(Stored items)
·····

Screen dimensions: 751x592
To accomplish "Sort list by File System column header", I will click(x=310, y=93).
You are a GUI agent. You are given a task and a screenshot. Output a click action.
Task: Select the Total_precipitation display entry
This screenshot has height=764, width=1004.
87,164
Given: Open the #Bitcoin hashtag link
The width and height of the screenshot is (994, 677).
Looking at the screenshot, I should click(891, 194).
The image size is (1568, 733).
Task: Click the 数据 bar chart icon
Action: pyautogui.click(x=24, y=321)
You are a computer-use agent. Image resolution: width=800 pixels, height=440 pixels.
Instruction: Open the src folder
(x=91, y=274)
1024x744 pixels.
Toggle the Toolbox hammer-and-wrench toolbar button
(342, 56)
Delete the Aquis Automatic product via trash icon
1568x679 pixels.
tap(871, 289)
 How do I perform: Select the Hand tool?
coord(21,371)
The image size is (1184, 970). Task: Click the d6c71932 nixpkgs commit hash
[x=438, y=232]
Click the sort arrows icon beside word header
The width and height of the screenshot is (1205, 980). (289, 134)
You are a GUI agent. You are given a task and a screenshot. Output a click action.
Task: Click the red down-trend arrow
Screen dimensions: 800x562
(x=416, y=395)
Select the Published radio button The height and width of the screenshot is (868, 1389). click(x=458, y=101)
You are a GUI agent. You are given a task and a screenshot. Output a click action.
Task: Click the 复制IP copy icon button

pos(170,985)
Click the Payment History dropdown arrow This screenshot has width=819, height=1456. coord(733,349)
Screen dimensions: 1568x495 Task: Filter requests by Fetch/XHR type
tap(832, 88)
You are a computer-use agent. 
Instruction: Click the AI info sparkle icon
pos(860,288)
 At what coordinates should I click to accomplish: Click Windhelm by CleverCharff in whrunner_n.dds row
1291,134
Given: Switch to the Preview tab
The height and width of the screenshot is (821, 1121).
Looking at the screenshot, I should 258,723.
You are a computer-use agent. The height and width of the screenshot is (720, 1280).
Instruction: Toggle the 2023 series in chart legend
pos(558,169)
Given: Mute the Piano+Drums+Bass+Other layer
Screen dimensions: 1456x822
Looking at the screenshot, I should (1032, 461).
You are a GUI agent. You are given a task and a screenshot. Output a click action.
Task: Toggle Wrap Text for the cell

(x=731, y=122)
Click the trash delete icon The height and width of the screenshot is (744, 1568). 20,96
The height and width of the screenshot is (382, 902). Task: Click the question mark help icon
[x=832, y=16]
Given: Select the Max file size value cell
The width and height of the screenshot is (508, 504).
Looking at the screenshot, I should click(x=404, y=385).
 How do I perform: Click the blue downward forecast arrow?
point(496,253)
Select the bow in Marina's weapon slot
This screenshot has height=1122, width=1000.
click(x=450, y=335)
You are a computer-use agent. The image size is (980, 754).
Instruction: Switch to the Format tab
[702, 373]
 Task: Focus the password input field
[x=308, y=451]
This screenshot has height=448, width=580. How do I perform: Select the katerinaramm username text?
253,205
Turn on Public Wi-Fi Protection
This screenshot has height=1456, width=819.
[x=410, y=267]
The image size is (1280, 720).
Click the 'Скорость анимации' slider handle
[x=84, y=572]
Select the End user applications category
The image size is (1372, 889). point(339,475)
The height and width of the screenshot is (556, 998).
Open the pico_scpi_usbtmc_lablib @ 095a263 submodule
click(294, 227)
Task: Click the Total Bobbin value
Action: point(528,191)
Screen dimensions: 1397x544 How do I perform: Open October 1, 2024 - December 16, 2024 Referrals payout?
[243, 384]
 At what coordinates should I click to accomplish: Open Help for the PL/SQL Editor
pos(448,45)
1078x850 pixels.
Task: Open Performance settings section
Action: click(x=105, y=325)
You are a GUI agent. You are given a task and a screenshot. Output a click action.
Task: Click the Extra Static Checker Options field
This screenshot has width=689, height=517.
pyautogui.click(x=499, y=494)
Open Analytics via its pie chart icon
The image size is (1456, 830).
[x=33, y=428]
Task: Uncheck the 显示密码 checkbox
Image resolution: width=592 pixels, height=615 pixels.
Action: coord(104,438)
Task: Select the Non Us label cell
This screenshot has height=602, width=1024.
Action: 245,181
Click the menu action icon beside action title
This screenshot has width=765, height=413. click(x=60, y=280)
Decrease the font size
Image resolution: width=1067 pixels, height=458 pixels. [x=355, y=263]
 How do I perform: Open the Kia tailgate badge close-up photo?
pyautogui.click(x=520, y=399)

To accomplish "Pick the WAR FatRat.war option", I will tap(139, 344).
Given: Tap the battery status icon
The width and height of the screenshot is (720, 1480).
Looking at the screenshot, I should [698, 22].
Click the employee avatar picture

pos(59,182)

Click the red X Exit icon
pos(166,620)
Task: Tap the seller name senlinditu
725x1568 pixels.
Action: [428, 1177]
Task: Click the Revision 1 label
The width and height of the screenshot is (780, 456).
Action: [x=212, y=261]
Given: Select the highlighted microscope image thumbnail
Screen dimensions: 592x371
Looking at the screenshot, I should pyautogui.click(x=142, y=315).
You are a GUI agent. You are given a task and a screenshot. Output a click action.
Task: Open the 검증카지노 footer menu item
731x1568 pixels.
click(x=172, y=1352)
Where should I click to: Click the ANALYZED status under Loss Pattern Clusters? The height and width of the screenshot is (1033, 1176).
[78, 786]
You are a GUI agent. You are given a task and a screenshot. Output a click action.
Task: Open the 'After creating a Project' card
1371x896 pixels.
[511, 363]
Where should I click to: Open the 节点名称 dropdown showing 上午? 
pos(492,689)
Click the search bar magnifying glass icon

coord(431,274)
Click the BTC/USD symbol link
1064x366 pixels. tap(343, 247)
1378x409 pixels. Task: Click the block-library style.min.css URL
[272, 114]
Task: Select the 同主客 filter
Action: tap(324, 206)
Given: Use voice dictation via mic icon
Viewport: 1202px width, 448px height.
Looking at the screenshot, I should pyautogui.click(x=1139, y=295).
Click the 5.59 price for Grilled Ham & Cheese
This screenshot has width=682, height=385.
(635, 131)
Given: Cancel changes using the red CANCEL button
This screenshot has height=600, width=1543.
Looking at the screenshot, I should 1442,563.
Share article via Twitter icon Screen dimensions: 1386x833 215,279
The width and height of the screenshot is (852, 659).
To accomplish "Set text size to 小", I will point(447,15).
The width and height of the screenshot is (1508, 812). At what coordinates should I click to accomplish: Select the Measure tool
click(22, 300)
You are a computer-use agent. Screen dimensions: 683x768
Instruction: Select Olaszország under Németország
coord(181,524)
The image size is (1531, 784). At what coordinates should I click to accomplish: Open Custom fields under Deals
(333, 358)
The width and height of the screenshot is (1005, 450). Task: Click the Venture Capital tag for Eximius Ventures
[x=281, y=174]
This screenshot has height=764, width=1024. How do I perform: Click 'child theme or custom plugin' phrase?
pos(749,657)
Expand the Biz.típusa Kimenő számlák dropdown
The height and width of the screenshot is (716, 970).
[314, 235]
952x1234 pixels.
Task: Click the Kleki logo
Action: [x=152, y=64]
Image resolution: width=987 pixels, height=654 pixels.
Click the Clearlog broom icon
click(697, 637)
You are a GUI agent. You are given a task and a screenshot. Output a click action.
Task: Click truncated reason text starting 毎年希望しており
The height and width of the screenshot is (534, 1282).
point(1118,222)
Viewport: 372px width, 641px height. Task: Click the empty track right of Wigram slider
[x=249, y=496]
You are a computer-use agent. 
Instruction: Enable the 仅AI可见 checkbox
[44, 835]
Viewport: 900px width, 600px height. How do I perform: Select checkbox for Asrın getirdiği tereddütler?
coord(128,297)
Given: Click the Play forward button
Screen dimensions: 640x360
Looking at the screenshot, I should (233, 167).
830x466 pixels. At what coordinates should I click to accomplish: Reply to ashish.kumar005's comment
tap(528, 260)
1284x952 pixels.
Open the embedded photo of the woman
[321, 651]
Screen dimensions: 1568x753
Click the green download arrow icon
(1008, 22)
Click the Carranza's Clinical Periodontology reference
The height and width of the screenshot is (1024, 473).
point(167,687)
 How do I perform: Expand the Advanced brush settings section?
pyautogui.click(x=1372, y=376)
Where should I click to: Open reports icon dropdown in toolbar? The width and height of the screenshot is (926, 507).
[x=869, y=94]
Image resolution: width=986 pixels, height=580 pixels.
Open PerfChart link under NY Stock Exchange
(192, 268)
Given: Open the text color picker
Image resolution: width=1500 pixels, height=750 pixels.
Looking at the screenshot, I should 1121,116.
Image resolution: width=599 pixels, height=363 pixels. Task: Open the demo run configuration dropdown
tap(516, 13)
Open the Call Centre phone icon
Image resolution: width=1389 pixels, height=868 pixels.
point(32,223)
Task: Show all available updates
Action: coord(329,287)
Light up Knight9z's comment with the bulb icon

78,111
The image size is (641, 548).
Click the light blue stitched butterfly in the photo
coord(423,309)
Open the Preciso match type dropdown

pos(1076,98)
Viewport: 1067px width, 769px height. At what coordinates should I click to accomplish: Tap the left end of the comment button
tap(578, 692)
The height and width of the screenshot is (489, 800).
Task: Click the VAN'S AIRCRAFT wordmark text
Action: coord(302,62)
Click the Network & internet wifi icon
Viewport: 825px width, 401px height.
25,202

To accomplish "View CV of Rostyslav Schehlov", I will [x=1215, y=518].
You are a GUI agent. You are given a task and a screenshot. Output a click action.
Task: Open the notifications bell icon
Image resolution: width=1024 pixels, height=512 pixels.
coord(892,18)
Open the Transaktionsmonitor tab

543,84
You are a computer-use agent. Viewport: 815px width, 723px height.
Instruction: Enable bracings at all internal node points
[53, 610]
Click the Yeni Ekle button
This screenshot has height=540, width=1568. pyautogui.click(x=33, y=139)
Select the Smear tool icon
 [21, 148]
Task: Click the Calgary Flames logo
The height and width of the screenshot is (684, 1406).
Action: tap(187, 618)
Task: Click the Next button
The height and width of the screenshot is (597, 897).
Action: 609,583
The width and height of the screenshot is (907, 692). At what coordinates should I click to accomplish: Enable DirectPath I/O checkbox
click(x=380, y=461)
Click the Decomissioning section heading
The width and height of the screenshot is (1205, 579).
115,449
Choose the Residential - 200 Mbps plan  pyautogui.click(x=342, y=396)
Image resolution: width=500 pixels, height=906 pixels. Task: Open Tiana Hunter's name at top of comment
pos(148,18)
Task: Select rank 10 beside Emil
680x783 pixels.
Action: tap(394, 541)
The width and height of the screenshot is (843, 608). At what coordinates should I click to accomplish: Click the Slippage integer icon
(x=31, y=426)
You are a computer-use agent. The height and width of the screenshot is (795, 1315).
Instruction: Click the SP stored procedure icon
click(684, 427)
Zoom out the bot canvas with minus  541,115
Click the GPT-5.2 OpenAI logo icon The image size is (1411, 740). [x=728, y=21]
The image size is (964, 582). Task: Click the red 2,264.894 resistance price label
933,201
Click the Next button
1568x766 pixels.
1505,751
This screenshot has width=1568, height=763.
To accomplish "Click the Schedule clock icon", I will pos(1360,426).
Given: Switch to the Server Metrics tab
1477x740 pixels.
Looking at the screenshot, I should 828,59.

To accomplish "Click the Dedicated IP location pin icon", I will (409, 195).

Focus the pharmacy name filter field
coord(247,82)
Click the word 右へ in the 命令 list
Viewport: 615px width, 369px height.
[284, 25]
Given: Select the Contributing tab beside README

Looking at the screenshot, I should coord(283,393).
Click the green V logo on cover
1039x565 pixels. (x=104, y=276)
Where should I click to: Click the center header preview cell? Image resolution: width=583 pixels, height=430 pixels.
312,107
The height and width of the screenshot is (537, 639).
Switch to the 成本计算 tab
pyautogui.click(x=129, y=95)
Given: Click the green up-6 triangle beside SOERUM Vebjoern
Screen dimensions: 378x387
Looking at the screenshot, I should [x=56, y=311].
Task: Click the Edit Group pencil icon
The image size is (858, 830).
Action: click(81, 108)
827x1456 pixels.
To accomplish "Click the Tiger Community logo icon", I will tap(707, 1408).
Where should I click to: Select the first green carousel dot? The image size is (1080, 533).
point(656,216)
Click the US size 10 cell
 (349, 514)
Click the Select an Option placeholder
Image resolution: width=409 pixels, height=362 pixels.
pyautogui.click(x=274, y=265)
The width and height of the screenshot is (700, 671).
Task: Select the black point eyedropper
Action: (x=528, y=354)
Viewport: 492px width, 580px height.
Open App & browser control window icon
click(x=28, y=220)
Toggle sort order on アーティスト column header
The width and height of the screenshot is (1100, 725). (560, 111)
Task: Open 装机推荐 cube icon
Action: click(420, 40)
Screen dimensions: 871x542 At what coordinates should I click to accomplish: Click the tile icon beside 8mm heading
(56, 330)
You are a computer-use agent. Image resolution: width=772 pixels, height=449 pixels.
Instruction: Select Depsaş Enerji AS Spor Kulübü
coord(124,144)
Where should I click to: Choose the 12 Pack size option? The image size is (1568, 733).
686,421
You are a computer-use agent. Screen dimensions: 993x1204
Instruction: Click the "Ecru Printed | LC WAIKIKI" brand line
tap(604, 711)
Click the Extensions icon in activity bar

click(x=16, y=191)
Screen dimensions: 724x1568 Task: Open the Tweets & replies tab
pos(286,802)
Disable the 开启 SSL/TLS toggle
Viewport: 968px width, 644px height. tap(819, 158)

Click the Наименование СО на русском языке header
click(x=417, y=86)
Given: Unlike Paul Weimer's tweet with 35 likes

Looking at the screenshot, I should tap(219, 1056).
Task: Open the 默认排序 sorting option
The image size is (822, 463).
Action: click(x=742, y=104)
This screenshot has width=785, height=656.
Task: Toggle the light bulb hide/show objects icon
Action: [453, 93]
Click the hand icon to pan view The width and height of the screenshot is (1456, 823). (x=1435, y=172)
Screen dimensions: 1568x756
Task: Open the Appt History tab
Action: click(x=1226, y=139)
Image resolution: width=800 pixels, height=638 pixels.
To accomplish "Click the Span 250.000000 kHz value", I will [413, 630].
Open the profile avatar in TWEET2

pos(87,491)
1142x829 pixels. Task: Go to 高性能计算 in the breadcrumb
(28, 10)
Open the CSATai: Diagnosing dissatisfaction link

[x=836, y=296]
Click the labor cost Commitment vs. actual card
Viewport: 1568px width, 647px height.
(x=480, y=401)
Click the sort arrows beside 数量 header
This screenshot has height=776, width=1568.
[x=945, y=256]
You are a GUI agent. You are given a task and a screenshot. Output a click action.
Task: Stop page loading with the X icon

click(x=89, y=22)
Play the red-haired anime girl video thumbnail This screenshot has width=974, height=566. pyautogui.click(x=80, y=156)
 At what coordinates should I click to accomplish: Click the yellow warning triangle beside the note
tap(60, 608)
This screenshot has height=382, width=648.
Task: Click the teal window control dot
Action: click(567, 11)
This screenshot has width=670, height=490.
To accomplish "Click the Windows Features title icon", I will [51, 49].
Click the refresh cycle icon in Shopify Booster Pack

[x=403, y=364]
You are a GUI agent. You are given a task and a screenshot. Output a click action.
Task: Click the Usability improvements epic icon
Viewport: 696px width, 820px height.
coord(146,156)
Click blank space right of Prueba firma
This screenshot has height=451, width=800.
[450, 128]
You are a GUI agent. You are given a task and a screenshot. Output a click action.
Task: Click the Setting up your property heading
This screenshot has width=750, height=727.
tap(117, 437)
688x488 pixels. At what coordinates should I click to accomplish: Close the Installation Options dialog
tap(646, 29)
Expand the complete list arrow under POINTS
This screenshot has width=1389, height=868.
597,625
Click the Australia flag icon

·····

_Problem_: Look through the data above. Copy every line with the string "thumbnail" in it.

_Worked solution_:
Given: Select the highlighted microscope image thumbnail
Play the red-haired anime girl video thumbnail This screenshot has width=974, height=566. pyautogui.click(x=80, y=156)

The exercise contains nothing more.